Copy out the lines of the listing word for word, beginning with the line containing "Kawaii (45, 997)" and continuing through the line containing "Your Privacy Rights [Your".

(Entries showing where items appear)
** start **
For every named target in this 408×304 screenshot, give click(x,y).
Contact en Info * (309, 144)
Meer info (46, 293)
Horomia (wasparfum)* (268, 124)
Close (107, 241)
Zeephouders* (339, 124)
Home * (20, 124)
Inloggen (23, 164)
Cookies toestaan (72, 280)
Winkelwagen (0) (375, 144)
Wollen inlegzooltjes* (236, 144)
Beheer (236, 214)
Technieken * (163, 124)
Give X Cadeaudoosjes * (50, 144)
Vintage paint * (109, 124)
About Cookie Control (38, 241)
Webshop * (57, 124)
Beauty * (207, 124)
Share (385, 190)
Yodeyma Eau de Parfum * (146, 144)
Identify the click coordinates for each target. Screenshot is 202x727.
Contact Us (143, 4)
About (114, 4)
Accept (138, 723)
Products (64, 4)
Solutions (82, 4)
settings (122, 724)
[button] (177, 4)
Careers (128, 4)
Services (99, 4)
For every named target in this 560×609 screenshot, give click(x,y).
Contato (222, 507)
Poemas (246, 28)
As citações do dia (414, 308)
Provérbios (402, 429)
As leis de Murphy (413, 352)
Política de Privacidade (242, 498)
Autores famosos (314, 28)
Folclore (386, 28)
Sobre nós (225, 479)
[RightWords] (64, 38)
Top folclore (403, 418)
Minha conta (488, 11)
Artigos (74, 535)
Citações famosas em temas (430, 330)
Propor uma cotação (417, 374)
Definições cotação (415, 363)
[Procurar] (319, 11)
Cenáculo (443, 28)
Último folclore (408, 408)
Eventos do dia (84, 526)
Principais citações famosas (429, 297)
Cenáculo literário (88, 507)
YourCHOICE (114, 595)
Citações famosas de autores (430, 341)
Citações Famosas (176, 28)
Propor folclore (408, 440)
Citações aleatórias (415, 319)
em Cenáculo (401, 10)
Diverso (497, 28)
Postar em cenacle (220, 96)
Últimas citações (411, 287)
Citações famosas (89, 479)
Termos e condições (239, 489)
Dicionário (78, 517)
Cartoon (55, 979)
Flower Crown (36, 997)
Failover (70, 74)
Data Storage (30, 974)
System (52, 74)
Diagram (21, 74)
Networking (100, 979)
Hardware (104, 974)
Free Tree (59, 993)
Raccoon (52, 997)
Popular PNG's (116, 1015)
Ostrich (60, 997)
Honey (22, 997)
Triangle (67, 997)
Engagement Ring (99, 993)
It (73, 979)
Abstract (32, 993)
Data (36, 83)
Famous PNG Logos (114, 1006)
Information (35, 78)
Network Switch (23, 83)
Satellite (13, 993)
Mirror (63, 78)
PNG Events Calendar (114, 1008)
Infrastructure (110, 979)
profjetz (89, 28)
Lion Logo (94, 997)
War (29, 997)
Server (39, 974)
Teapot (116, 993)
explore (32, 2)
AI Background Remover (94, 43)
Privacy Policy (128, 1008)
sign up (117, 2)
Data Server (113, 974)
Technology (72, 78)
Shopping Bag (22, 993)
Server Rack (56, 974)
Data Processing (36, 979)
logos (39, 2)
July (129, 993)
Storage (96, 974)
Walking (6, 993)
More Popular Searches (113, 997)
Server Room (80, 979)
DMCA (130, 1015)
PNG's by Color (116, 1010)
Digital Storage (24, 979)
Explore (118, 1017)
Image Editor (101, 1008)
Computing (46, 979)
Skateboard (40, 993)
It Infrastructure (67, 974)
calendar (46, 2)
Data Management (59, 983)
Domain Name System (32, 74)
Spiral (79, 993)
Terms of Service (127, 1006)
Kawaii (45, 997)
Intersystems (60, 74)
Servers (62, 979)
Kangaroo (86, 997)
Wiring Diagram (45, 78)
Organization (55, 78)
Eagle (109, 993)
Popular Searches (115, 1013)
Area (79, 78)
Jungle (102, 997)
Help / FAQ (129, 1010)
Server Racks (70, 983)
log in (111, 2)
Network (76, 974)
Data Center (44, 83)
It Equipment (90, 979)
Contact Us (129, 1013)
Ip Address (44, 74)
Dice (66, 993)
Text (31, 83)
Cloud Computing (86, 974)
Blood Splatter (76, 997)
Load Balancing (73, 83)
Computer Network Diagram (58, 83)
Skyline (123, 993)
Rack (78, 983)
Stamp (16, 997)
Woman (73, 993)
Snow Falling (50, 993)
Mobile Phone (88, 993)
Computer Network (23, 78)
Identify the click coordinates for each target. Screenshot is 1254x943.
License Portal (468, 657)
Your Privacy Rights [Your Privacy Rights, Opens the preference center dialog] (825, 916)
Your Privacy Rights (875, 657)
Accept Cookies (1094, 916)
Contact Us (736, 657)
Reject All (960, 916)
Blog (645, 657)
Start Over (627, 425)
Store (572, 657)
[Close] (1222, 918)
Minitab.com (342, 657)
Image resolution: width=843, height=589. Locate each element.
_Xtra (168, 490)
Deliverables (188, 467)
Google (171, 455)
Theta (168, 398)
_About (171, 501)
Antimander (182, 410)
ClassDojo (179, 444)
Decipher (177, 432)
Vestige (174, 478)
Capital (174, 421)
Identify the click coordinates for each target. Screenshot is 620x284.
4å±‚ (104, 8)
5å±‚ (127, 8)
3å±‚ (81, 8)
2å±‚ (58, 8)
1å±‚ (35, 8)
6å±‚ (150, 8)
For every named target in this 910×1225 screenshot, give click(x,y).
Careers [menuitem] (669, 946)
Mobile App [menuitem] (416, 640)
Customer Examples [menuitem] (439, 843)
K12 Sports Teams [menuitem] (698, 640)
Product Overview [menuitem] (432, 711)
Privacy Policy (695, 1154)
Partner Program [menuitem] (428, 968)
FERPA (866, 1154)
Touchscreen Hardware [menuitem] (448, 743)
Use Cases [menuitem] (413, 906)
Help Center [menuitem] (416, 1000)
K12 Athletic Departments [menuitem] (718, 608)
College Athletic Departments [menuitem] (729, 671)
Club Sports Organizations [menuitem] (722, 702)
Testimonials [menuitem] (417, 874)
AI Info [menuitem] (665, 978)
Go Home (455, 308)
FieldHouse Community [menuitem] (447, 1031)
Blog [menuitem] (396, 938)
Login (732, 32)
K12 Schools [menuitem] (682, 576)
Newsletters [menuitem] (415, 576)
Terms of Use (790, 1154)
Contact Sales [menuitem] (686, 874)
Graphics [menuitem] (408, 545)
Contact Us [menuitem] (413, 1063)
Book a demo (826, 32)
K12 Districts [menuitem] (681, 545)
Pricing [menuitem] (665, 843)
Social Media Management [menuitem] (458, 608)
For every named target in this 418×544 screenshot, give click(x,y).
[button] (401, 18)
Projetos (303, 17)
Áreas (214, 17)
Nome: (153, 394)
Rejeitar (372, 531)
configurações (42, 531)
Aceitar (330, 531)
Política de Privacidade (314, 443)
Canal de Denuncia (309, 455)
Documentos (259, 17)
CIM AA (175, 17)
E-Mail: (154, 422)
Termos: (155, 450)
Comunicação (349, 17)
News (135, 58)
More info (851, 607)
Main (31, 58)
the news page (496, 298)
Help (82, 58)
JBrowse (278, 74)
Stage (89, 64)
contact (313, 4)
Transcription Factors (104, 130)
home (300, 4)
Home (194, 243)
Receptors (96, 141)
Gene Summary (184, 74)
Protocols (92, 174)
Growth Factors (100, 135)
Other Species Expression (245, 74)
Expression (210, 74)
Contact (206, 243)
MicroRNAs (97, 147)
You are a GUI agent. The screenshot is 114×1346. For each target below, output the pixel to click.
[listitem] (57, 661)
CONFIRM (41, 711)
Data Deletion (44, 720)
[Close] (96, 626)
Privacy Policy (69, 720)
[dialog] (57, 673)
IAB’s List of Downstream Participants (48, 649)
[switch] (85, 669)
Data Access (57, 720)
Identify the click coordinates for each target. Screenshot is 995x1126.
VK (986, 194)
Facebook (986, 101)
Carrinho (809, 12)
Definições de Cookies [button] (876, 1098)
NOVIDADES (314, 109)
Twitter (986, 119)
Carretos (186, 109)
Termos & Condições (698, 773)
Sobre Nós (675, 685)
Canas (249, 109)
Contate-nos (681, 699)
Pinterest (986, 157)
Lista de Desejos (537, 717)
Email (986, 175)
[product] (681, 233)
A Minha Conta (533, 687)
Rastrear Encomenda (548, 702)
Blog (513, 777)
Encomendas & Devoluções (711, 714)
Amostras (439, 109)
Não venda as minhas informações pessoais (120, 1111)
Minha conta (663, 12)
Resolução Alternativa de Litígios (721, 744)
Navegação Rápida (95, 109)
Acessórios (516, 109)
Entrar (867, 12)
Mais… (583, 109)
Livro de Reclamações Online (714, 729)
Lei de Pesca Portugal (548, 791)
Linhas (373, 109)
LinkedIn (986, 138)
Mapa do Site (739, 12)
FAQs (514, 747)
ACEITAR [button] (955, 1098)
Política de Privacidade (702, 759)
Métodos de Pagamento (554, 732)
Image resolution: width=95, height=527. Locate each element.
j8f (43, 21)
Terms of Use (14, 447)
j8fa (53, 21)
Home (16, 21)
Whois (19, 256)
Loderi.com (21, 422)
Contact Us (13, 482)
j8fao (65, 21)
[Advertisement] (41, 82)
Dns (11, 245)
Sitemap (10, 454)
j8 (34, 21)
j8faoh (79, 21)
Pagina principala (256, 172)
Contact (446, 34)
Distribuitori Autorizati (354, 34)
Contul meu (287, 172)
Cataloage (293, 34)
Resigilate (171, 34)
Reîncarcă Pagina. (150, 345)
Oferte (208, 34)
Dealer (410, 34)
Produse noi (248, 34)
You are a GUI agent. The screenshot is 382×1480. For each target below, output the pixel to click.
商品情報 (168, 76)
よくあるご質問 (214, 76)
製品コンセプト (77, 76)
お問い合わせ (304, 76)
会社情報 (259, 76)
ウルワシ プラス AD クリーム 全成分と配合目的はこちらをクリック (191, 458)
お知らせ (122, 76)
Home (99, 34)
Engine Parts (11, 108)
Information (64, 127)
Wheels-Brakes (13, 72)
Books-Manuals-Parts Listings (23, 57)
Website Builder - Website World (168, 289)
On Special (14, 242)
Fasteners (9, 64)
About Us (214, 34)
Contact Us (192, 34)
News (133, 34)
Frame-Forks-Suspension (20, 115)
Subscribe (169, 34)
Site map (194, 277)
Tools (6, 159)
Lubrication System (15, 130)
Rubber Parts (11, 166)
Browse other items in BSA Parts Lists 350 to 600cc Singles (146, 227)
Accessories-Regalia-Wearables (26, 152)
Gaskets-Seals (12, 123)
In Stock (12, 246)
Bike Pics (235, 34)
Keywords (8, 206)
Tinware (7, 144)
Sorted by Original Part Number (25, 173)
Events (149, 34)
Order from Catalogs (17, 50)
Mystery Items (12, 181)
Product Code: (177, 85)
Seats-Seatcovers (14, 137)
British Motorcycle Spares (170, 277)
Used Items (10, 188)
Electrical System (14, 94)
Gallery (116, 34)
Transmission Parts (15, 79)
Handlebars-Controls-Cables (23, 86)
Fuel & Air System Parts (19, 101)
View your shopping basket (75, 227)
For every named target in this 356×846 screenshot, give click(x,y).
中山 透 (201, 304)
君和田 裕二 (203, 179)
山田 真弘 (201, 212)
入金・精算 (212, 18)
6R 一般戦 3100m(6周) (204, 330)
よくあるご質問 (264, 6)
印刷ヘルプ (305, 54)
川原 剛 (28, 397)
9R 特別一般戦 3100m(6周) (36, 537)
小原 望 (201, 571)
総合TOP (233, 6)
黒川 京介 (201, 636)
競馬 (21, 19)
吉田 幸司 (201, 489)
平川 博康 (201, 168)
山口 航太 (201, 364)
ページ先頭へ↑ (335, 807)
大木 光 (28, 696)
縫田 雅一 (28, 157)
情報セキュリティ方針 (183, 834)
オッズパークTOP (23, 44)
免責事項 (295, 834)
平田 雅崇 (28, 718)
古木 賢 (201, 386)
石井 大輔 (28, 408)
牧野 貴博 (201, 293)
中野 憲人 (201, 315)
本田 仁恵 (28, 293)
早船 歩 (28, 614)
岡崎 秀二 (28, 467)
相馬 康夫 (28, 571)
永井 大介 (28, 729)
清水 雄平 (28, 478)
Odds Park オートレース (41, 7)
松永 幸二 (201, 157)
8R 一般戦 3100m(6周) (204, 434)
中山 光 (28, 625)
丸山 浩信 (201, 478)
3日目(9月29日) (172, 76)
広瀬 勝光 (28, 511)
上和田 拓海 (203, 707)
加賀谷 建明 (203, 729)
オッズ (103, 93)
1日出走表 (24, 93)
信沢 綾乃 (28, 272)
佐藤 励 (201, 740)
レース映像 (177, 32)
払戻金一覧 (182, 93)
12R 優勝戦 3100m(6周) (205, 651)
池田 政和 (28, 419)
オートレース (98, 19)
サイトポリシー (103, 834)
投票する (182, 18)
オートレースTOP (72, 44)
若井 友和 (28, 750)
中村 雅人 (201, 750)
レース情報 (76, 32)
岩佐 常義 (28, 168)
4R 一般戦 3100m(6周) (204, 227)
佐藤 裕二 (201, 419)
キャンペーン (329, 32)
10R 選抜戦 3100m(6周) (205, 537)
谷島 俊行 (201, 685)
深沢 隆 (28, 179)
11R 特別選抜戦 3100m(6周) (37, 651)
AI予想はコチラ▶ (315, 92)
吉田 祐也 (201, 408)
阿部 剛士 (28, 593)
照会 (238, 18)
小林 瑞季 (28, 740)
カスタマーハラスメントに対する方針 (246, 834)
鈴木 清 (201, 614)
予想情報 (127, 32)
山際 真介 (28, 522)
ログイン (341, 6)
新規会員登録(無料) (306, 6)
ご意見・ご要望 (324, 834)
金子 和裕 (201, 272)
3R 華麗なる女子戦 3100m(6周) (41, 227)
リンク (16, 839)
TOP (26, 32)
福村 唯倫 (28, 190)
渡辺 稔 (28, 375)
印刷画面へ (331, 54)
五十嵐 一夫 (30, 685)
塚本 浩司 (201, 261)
** end **
- _FINISHED ANSWER_
Kawaii (45, 997)
Intersystems (60, 74)
Servers (62, 979)
Kangaroo (86, 997)
Wiring Diagram (45, 78)
Organization (55, 78)
Eagle (109, 993)
Popular Searches (115, 1013)
Area (79, 78)
Jungle (102, 997)
Help / FAQ (129, 1010)
Server Racks (70, 983)
log in (111, 2)
Network (76, 974)
Data Center (44, 83)
It Equipment (90, 979)
Contact Us (129, 1013)
Ip Address (44, 74)
Dice (66, 993)
Text (31, 83)
Cloud Computing (86, 974)
Blood Splatter (76, 997)
Load Balancing (73, 83)
Computer Network Diagram (58, 83)
Skyline (123, 993)
Rack (78, 983)
Stamp (16, 997)
Woman (73, 993)
Snow Falling (50, 993)
Mobile Phone (88, 993)
Computer Network (23, 78)
Identify the click coordinates for each target. Screenshot is 1254x943.
License Portal (468, 657)
Your Privacy Rights [Your Privacy Rights, Opens the preference center dialog] (825, 916)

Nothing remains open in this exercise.